こんなこというやつを見るのは初めてで、どうしたものかと考えてしまう。
今までは、ティアナの態度に有無を言わずしたがっているだけか、そりが合わずに口げんかをしているか、のどちらかだったのだ。
(だけど……)
だが、それと同時に、これだけ自分のことを思ってくれている人もいるんだ、とも思った。
これだけ、自分のことを考えてくれている事がいるなんて、思いもしなかったのだ。

 

「私は……」
ティアナは、少し体を小刻みに震わせながら、このひとつ年下の少女を見る。
だから、なぜか彼女の前では本心をいえる気がした。
「私は、確かに空戦も、士官学校も落ちた」
それは、ある人物のことがきっかけだった。
だが、それは真っ先につまずいた。
空戦の適性検査におち、仕官学校の試験にも落ちてしまい、今はここにいる。
「だけど、だからってここを卑下しているわけじゃない。一生懸命やって、ここにいる」
それが、彼女の本当の答えだった。
ティアナの本心を聞いたユマはそっか……と嬉しそうにつぶやく。
やっと言ってくれた。
あんな態度をとってはいたが、ティアナ自身はどうでもよさそうだった。
おそらく、あれが彼女の性格なのだろう。
だけど、これで自分たちは本当のパートナーになれたかもしれないと思った。
なら、今度は自分の番だ。

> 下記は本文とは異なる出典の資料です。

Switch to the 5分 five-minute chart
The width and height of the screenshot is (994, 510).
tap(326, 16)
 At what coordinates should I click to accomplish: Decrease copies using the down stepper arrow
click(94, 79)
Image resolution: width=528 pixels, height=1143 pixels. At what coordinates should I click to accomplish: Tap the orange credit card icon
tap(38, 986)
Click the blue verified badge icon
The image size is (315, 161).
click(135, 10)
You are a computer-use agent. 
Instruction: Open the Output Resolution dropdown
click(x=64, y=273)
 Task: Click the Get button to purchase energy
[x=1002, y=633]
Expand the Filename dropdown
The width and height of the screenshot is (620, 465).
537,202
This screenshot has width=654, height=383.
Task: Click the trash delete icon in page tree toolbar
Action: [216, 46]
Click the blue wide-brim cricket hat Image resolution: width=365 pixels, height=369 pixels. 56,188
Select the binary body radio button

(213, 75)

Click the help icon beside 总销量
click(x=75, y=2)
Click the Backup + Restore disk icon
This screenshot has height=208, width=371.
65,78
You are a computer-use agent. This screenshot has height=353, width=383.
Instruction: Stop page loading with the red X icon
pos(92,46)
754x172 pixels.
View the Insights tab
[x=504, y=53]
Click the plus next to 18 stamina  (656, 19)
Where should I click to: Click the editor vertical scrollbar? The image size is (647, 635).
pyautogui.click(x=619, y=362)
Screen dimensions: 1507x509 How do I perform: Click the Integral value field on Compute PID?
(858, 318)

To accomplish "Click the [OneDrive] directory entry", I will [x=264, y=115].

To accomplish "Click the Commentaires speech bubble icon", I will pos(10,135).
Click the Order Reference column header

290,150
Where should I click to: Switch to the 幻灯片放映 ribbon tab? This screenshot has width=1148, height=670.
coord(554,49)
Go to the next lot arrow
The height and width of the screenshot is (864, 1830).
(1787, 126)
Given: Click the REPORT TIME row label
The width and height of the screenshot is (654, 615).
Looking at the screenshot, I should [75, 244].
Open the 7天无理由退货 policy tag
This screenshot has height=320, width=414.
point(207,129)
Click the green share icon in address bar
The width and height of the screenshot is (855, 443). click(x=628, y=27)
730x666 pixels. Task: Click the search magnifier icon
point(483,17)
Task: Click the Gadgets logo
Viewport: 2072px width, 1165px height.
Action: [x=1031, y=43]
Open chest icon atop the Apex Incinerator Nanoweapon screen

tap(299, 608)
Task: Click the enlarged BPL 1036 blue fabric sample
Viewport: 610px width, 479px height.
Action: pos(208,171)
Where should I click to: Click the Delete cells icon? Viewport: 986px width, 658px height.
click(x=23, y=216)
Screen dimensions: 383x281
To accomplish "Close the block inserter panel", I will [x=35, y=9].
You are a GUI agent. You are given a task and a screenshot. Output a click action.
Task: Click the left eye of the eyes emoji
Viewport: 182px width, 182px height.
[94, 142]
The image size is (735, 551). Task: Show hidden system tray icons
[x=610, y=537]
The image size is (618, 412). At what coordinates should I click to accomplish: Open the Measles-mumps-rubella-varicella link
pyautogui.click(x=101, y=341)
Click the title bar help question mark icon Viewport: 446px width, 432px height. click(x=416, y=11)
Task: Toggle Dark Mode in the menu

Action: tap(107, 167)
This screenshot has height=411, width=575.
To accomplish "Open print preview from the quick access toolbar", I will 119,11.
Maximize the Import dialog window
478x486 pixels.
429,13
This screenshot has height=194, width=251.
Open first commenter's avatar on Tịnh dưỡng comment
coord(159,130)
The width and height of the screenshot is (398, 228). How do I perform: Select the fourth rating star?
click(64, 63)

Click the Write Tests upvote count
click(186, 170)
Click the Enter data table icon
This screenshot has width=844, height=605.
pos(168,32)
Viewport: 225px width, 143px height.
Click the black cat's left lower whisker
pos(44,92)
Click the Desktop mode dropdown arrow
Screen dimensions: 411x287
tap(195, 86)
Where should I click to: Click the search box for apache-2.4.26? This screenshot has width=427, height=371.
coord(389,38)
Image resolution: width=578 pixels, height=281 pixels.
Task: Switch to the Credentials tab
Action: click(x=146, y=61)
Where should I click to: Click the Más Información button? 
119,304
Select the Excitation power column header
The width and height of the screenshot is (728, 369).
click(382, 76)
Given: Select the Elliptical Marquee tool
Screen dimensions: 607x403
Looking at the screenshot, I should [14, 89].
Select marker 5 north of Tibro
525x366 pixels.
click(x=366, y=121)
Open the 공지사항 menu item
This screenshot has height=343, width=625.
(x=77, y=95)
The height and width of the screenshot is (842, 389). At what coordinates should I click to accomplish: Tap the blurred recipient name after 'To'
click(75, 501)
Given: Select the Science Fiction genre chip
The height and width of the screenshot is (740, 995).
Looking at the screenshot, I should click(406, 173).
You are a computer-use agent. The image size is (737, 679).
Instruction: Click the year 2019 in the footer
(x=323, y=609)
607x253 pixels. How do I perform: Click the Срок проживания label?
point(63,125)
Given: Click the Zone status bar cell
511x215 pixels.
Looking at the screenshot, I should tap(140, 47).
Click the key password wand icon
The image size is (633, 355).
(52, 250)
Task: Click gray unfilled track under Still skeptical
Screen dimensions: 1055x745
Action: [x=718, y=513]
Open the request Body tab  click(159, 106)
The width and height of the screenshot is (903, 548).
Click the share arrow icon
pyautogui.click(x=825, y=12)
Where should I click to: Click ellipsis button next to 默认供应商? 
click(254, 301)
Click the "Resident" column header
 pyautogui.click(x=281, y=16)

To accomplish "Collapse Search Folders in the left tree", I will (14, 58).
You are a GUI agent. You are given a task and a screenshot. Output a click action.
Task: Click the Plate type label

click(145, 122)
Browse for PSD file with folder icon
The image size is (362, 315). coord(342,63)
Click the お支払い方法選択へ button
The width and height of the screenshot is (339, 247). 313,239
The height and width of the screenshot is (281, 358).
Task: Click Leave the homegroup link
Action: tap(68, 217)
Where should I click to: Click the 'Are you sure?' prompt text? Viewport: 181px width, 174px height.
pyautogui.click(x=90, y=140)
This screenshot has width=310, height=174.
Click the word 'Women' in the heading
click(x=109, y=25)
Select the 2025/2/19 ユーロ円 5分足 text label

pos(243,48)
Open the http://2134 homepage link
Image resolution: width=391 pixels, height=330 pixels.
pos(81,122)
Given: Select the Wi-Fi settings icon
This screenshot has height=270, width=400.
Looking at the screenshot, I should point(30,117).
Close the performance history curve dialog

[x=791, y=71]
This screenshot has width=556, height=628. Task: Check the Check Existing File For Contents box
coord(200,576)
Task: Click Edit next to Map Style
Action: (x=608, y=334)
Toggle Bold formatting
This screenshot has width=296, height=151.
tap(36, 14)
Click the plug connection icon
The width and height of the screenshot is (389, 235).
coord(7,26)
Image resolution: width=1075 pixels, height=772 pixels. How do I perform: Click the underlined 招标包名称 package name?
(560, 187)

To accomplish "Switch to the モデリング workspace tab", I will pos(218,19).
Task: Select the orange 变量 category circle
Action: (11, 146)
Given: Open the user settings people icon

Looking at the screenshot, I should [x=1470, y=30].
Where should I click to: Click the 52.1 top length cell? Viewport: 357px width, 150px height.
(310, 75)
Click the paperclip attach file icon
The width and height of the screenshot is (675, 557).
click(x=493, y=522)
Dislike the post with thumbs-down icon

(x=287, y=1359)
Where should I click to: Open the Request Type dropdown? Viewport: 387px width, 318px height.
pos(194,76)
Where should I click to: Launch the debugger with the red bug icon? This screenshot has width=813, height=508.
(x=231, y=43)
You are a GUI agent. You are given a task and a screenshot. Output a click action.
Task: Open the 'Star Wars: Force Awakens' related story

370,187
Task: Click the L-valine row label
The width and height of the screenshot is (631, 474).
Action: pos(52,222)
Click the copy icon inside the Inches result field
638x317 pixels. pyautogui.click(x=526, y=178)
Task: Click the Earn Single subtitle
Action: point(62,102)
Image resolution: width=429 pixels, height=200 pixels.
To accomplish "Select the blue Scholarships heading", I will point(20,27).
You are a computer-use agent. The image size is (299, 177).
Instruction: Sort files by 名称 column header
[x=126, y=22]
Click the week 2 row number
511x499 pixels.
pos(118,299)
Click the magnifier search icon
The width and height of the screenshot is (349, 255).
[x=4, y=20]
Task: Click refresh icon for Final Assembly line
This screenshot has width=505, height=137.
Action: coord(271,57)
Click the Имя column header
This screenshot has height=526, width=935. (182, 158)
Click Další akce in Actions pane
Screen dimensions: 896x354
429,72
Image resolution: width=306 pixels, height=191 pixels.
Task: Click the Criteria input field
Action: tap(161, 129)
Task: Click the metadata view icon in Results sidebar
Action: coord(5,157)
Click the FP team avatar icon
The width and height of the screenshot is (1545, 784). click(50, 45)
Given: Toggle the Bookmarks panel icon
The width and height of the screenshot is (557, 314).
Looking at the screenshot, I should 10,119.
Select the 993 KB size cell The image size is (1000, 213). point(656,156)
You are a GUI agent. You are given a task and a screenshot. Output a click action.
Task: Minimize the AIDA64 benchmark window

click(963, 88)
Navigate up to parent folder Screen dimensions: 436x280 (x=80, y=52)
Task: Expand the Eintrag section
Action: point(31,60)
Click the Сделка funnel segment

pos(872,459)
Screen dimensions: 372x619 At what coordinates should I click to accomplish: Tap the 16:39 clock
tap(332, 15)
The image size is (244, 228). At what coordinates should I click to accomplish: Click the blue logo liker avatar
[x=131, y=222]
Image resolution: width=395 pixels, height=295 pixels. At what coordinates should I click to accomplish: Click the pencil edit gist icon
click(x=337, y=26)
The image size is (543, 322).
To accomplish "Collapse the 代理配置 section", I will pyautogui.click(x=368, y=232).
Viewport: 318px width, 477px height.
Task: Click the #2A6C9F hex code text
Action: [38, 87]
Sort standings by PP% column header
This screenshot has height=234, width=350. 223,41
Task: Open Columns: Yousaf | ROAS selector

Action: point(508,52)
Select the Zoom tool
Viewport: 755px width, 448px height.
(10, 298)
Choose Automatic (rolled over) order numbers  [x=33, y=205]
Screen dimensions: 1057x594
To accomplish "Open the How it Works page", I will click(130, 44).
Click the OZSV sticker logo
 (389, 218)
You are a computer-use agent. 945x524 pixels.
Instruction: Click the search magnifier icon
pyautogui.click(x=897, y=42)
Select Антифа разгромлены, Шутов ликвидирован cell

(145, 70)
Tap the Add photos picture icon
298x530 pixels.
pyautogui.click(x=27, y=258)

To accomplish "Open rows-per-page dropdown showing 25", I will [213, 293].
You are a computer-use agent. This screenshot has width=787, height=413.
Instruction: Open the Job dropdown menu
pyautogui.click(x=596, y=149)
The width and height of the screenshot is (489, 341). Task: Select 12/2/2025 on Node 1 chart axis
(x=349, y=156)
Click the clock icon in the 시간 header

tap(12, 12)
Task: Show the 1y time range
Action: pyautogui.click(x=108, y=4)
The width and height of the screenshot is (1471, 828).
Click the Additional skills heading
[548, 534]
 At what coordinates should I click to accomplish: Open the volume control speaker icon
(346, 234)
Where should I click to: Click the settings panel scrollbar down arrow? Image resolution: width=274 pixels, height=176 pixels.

今度は自分が今まで黙っていた秘密を言うべきだ。
ユマはそう思い、息を整える。
そのときだった。
「おい、もういいか?」
突然聞こえた声に二人は、ん?とその方向を向く。
そして、げっ!とティアナは驚き、さぁ……と血の気が引いた。
そういえば、この二人がいるのをすっかり忘れていた。
そこには、どうしたものか、と困ったような顔をするシンと、楽しそうに話を聞いているスバルの姿があった。
「あの……あなたたちは?」
どうやらティアナはこの二人を知っているようだが、ユマは見たことがない。
ただ、彼女も顔は知らないがでこぼこコンビの事は知っているので、二人組みの男女まさか……ともいながらも尋ねる。
「あ、私は32班のスバル・ナカジマです」
「32班、シン・アスカだ」
元気よく挨拶するスバルと打って変わって、シンは申し訳なさそうな顔をする。
それでティアナは察した。
確実に聞かれてた。
「いや……俺達もすぐに立ち去ろうと思ったけど、屋上の出入り口はそこしかないから、帰ろうにも帰れなくてな……」
シンたちは帰れないまま、先ほどのやり取りを無理やり聞かされたのだ。
ある意味自分のせいとはいえ、さっきのやり取りを聞かれたと思い返したとき、ティアナの顔がカアァッと真っ赤になる。
「あ、私は39班のユマ・アカスです。それでこの人がティアナ・ランスターさん」
いまだに顔を真っ赤にしているティアナに変わり、比較的落ち着いているユマは、とりあえずティアナの分の自己紹介をする。
これが、シンたちと32班とティアナ達39班が本格的に出会った瞬間だった。